> **Exercise directions**
Copy the following records over line for line, leaving every character unchanged.

•••

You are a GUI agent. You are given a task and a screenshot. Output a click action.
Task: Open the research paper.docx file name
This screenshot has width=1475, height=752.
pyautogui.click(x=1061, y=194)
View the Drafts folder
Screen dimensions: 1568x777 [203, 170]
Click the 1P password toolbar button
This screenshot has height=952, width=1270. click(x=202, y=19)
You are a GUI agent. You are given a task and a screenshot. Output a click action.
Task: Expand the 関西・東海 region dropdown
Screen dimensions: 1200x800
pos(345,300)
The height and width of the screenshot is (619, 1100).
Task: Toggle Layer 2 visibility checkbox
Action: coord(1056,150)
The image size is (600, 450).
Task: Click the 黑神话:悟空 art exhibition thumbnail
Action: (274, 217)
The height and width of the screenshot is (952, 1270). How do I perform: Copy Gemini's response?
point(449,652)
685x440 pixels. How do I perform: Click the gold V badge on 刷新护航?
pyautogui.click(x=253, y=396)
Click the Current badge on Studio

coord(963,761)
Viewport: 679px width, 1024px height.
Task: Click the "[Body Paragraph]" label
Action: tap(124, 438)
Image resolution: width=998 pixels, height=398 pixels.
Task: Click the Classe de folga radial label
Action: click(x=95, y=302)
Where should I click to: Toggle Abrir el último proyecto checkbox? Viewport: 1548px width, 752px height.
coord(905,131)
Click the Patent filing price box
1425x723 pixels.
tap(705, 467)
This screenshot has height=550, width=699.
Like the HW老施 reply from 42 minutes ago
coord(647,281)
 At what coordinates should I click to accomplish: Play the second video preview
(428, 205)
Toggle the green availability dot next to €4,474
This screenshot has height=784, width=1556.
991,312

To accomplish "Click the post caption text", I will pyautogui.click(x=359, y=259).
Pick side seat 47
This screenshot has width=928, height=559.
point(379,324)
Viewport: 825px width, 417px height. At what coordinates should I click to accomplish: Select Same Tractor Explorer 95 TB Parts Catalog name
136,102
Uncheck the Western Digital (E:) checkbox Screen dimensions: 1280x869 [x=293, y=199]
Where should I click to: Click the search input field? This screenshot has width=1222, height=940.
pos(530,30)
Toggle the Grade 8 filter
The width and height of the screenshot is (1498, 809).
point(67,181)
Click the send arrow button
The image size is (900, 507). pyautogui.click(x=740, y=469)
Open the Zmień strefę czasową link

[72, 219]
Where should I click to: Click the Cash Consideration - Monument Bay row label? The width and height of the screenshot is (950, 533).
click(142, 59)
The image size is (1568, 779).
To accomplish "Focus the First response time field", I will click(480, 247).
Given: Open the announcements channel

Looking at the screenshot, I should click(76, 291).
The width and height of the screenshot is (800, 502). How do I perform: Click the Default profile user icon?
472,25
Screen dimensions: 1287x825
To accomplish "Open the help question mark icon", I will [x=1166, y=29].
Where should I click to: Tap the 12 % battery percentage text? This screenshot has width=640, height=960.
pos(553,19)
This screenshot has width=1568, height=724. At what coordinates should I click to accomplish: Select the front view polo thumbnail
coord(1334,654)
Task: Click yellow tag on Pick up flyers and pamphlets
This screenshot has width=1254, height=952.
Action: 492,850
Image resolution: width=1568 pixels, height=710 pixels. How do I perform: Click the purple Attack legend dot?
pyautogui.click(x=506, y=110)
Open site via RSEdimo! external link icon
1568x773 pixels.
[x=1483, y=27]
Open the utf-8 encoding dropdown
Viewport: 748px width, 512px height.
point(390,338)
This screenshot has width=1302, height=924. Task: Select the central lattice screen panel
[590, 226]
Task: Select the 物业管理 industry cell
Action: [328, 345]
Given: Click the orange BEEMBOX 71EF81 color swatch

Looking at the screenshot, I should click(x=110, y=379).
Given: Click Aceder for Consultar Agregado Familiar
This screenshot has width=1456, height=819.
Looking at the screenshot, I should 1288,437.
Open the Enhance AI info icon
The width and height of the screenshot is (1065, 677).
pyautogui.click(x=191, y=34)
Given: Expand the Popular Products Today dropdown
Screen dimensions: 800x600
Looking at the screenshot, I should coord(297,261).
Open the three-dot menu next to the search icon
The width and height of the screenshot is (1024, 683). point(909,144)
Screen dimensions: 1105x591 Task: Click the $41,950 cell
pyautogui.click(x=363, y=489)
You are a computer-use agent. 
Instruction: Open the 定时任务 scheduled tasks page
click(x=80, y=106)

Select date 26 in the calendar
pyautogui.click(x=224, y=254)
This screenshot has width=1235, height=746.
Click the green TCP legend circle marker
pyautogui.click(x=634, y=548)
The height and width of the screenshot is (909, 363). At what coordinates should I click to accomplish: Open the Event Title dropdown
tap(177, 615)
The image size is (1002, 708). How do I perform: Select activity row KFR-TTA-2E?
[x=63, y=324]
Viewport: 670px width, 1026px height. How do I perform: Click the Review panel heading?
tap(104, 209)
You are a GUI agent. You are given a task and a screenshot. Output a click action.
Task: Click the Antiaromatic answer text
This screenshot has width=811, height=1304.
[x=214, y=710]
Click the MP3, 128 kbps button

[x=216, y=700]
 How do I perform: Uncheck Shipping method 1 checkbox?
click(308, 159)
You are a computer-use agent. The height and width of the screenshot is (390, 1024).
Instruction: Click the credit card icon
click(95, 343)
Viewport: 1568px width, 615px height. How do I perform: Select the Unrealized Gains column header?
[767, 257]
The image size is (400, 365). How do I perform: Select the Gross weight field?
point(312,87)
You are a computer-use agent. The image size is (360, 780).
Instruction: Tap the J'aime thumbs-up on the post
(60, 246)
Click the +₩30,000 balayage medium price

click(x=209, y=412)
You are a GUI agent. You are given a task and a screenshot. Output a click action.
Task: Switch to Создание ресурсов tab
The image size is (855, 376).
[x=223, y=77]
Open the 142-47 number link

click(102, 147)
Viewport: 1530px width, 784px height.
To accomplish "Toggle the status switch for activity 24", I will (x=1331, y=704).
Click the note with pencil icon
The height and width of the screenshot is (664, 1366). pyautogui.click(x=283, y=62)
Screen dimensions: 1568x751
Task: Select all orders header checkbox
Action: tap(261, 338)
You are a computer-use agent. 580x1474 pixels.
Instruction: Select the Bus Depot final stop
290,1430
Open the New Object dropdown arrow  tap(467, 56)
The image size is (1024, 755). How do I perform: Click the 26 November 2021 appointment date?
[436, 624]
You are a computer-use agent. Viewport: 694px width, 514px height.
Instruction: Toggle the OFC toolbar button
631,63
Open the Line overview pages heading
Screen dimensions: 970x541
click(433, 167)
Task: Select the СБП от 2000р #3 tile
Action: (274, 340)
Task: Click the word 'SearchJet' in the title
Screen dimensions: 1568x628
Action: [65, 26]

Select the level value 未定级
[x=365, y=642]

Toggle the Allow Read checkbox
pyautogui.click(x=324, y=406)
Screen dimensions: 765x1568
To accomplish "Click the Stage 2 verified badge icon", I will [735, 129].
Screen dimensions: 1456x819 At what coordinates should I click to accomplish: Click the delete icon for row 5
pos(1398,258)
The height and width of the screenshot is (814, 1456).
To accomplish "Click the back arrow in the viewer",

•••

> **Complete output**
You are a GUI agent. You are given a task and a screenshot. Output a click action.
Task: Open the research paper.docx file name
This screenshot has width=1475, height=752.
pyautogui.click(x=1061, y=194)
View the Drafts folder
Screen dimensions: 1568x777 [203, 170]
Click the 1P password toolbar button
This screenshot has height=952, width=1270. click(x=202, y=19)
You are a GUI agent. You are given a task and a screenshot. Output a click action.
Task: Expand the 関西・東海 region dropdown
Screen dimensions: 1200x800
pos(345,300)
The height and width of the screenshot is (619, 1100).
Task: Toggle Layer 2 visibility checkbox
Action: coord(1056,150)
The image size is (600, 450).
Task: Click the 黑神话:悟空 art exhibition thumbnail
Action: (274, 217)
The height and width of the screenshot is (952, 1270). How do I perform: Copy Gemini's response?
point(449,652)
685x440 pixels. How do I perform: Click the gold V badge on 刷新护航?
pyautogui.click(x=253, y=396)
Click the Current badge on Studio

coord(963,761)
Viewport: 679px width, 1024px height.
Task: Click the "[Body Paragraph]" label
Action: tap(124, 438)
Image resolution: width=998 pixels, height=398 pixels.
Task: Click the Classe de folga radial label
Action: click(x=95, y=302)
Where should I click to: Toggle Abrir el último proyecto checkbox? Viewport: 1548px width, 752px height.
coord(905,131)
Click the Patent filing price box
1425x723 pixels.
tap(705, 467)
This screenshot has height=550, width=699.
Like the HW老施 reply from 42 minutes ago
coord(647,281)
 At what coordinates should I click to accomplish: Play the second video preview
(428, 205)
Toggle the green availability dot next to €4,474
This screenshot has height=784, width=1556.
991,312

To accomplish "Click the post caption text", I will pyautogui.click(x=359, y=259).
Pick side seat 47
This screenshot has width=928, height=559.
point(379,324)
Viewport: 825px width, 417px height. At what coordinates should I click to accomplish: Select Same Tractor Explorer 95 TB Parts Catalog name
136,102
Uncheck the Western Digital (E:) checkbox Screen dimensions: 1280x869 [x=293, y=199]
Where should I click to: Click the search input field? This screenshot has width=1222, height=940.
pos(530,30)
Toggle the Grade 8 filter
The width and height of the screenshot is (1498, 809).
point(67,181)
Click the send arrow button
The image size is (900, 507). pyautogui.click(x=740, y=469)
Open the Zmień strefę czasową link

[72, 219]
Where should I click to: Click the Cash Consideration - Monument Bay row label? The width and height of the screenshot is (950, 533).
click(142, 59)
The image size is (1568, 779).
To accomplish "Focus the First response time field", I will click(480, 247).
Given: Open the announcements channel

Looking at the screenshot, I should click(76, 291).
The width and height of the screenshot is (800, 502). How do I perform: Click the Default profile user icon?
472,25
Screen dimensions: 1287x825
To accomplish "Open the help question mark icon", I will [x=1166, y=29].
Where should I click to: Tap the 12 % battery percentage text? This screenshot has width=640, height=960.
pos(553,19)
This screenshot has width=1568, height=724. At what coordinates should I click to accomplish: Select the front view polo thumbnail
coord(1334,654)
Task: Click yellow tag on Pick up flyers and pamphlets
This screenshot has width=1254, height=952.
Action: 492,850
Image resolution: width=1568 pixels, height=710 pixels. How do I perform: Click the purple Attack legend dot?
pyautogui.click(x=506, y=110)
Open site via RSEdimo! external link icon
1568x773 pixels.
[x=1483, y=27]
Open the utf-8 encoding dropdown
Viewport: 748px width, 512px height.
point(390,338)
This screenshot has width=1302, height=924. Task: Select the central lattice screen panel
[590, 226]
Task: Select the 物业管理 industry cell
Action: [328, 345]
Given: Click the orange BEEMBOX 71EF81 color swatch

Looking at the screenshot, I should click(x=110, y=379).
Given: Click Aceder for Consultar Agregado Familiar
This screenshot has width=1456, height=819.
Looking at the screenshot, I should 1288,437.
Open the Enhance AI info icon
The width and height of the screenshot is (1065, 677).
pyautogui.click(x=191, y=34)
Given: Expand the Popular Products Today dropdown
Screen dimensions: 800x600
Looking at the screenshot, I should coord(297,261).
Open the three-dot menu next to the search icon
The width and height of the screenshot is (1024, 683). point(909,144)
Screen dimensions: 1105x591 Task: Click the $41,950 cell
pyautogui.click(x=363, y=489)
You are a computer-use agent. 
Instruction: Open the 定时任务 scheduled tasks page
click(x=80, y=106)

Select date 26 in the calendar
pyautogui.click(x=224, y=254)
This screenshot has width=1235, height=746.
Click the green TCP legend circle marker
pyautogui.click(x=634, y=548)
The height and width of the screenshot is (909, 363). At what coordinates should I click to accomplish: Open the Event Title dropdown
tap(177, 615)
The image size is (1002, 708). How do I perform: Select activity row KFR-TTA-2E?
[x=63, y=324]
Viewport: 670px width, 1026px height. How do I perform: Click the Review panel heading?
tap(104, 209)
You are a GUI agent. You are given a task and a screenshot. Output a click action.
Task: Click the Antiaromatic answer text
This screenshot has width=811, height=1304.
[x=214, y=710]
Click the MP3, 128 kbps button

[x=216, y=700]
 How do I perform: Uncheck Shipping method 1 checkbox?
click(308, 159)
You are a computer-use agent. The height and width of the screenshot is (390, 1024).
Instruction: Click the credit card icon
click(95, 343)
Viewport: 1568px width, 615px height. How do I perform: Select the Unrealized Gains column header?
[767, 257]
The image size is (400, 365). How do I perform: Select the Gross weight field?
point(312,87)
You are a computer-use agent. The image size is (360, 780).
Instruction: Tap the J'aime thumbs-up on the post
(60, 246)
Click the +₩30,000 balayage medium price

click(x=209, y=412)
You are a GUI agent. You are given a task and a screenshot. Output a click action.
Task: Switch to Создание ресурсов tab
The image size is (855, 376).
[x=223, y=77]
Open the 142-47 number link

click(102, 147)
Viewport: 1530px width, 784px height.
To accomplish "Toggle the status switch for activity 24", I will (x=1331, y=704).
Click the note with pencil icon
The height and width of the screenshot is (664, 1366). pyautogui.click(x=283, y=62)
Screen dimensions: 1568x751
Task: Select all orders header checkbox
Action: tap(261, 338)
You are a computer-use agent. 580x1474 pixels.
Instruction: Select the Bus Depot final stop
290,1430
Open the New Object dropdown arrow  tap(467, 56)
The image size is (1024, 755). How do I perform: Click the 26 November 2021 appointment date?
[436, 624]
You are a computer-use agent. Viewport: 694px width, 514px height.
Instruction: Toggle the OFC toolbar button
631,63
Open the Line overview pages heading
Screen dimensions: 970x541
click(433, 167)
Task: Select the СБП от 2000р #3 tile
Action: (274, 340)
Task: Click the word 'SearchJet' in the title
Screen dimensions: 1568x628
Action: [65, 26]

Select the level value 未定级
[x=365, y=642]

Toggle the Allow Read checkbox
pyautogui.click(x=324, y=406)
Screen dimensions: 765x1568
To accomplish "Click the Stage 2 verified badge icon", I will [735, 129].
Screen dimensions: 1456x819 At what coordinates should I click to accomplish: Click the delete icon for row 5
pos(1398,258)
The height and width of the screenshot is (814, 1456).
To accomplish "Click the back arrow in the viewer",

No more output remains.